Assembly Member for Eastern Cape
- Incumbent
- Assumed office 15 June 2024

Member of the Eastern Cape Provincial Legislature
- In office 31 May 2023 – 28 May 2024

Personal details
- Born: 1 April 1978 (age 48)
- Citizenship: South African
- Party: African National Congress
- Other political affiliations: South African Communist Party

= Makhi Feni =

South African politician (born 1978)

Makhi Feni (born 1 April 1978) is a South African politician from the Eastern Cape. He has represented the African National Congress in the National Council of Provinces since June 2024. He is the chairperson of the Select Committee on Education, Sciences and Creative Industries.

Feni served in the Eastern Cape Provincial Legislature from May 2023 to May 2024, and before that he was a local councillor in the Nelson Mandela Bay Metropolitan Municipality.

== Nelson Mandela Bay ==
Feni began his political career in the Nelson Mandela Bay Metropolitan Municipality in the Eastern Cape, where he represented the African National Congress (ANC) as a local councillor. He was also active in the local South African Communist Party. In August 2018, when the ANC succeeded in taking over the leadership of the Nelson Mandela Bay council, Feni was appointed to the coalition mayoral committee of newly elected mayor Mongameli Bobani, who named him as Member of the Mayoral Committee (MMC) for Corporate Services. He lost that position when the opposition Democratic Alliance (DA) regained control of the council.

However, pursuant to the November 2021 local elections, Feni returned to his position as MMC for Corporate Services in a new coalition government under ANC mayor Eugene Johnson. Feni had been a prominent figure in the ANC's preparations for the elections; he had reportedly come to physical blows with Andile Mfunda in a dispute over his handling of the ANC's candidate selection process, and with Johnson he was a considered a frontrunner for the mayoral seat.

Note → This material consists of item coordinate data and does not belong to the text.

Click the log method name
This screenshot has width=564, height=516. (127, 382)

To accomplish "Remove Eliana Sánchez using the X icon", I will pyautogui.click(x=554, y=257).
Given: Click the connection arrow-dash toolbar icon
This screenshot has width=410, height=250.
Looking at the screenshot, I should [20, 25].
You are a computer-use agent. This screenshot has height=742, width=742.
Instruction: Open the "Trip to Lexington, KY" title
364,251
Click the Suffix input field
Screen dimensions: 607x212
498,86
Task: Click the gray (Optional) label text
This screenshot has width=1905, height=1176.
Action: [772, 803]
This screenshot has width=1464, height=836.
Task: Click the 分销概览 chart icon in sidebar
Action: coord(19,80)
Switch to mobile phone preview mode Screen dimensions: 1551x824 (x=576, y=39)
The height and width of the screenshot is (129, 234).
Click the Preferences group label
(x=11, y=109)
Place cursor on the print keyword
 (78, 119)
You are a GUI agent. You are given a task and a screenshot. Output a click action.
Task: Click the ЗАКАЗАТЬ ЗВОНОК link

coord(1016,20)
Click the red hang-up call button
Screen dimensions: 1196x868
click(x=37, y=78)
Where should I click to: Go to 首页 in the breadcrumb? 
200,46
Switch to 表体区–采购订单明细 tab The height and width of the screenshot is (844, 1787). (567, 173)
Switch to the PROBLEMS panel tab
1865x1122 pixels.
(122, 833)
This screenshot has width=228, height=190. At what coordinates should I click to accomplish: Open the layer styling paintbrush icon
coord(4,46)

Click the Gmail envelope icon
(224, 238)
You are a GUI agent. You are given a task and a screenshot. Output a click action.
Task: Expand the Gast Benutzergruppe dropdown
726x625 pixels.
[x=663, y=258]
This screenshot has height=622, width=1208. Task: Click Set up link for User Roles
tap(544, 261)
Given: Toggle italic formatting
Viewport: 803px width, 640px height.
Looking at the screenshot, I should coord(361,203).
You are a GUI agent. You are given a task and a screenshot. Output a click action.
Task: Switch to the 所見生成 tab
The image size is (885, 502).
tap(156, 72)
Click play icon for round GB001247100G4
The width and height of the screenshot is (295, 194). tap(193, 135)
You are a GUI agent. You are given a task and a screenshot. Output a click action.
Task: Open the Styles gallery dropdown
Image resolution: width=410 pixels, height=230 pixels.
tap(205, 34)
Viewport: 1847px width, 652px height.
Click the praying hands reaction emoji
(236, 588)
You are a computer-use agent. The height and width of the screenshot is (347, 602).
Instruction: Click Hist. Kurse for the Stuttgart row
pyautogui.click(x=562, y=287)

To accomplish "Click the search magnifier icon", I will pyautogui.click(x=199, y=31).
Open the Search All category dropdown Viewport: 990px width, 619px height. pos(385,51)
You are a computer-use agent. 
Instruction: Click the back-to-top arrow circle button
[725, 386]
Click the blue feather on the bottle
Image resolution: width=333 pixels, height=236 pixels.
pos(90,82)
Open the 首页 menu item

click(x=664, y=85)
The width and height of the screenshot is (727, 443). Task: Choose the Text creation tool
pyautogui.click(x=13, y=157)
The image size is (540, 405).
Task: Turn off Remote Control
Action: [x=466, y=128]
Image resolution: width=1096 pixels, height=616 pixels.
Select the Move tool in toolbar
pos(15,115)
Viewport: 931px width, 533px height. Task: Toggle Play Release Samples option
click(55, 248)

Johnson's government collapsed after less than a year, in September 2022, and Annette Lovemore replaced Feni as MMC in the DA's new government.

== Eastern Cape Provincial Legislature ==
In late May 2023, Feni resigned from the Nelson Mandela Bay council, ceding his seat to Babalwa Lobishe, who became the municipality's deputy mayor when the ANC launched a new governing coalition the following week. On 31 May 2023, Feni was sworn in to Lobishe's seat in the Eastern Cape Provincial Legislature. He served in the legislature until the next general election in May 2024.

== National Council of Provinces ==
Pursuant to the 2024 general election, Feni was elected to represent the ANC in the Eastern Cape caucus of the National Council of Provinces, the upper house of the South African Parliament. With Patrick Mabilo and Sylvia Nxumalo, he was one of three members whom the council designated to serve on the Magistrates Commission as a parliamentary representative. He was also appointed as a member of the Select Committee on Social Services and Select Committee on Education, Sciences and Creative Industries, and on 11 July 2024 he was elected unopposed as chairperson of the latter committee.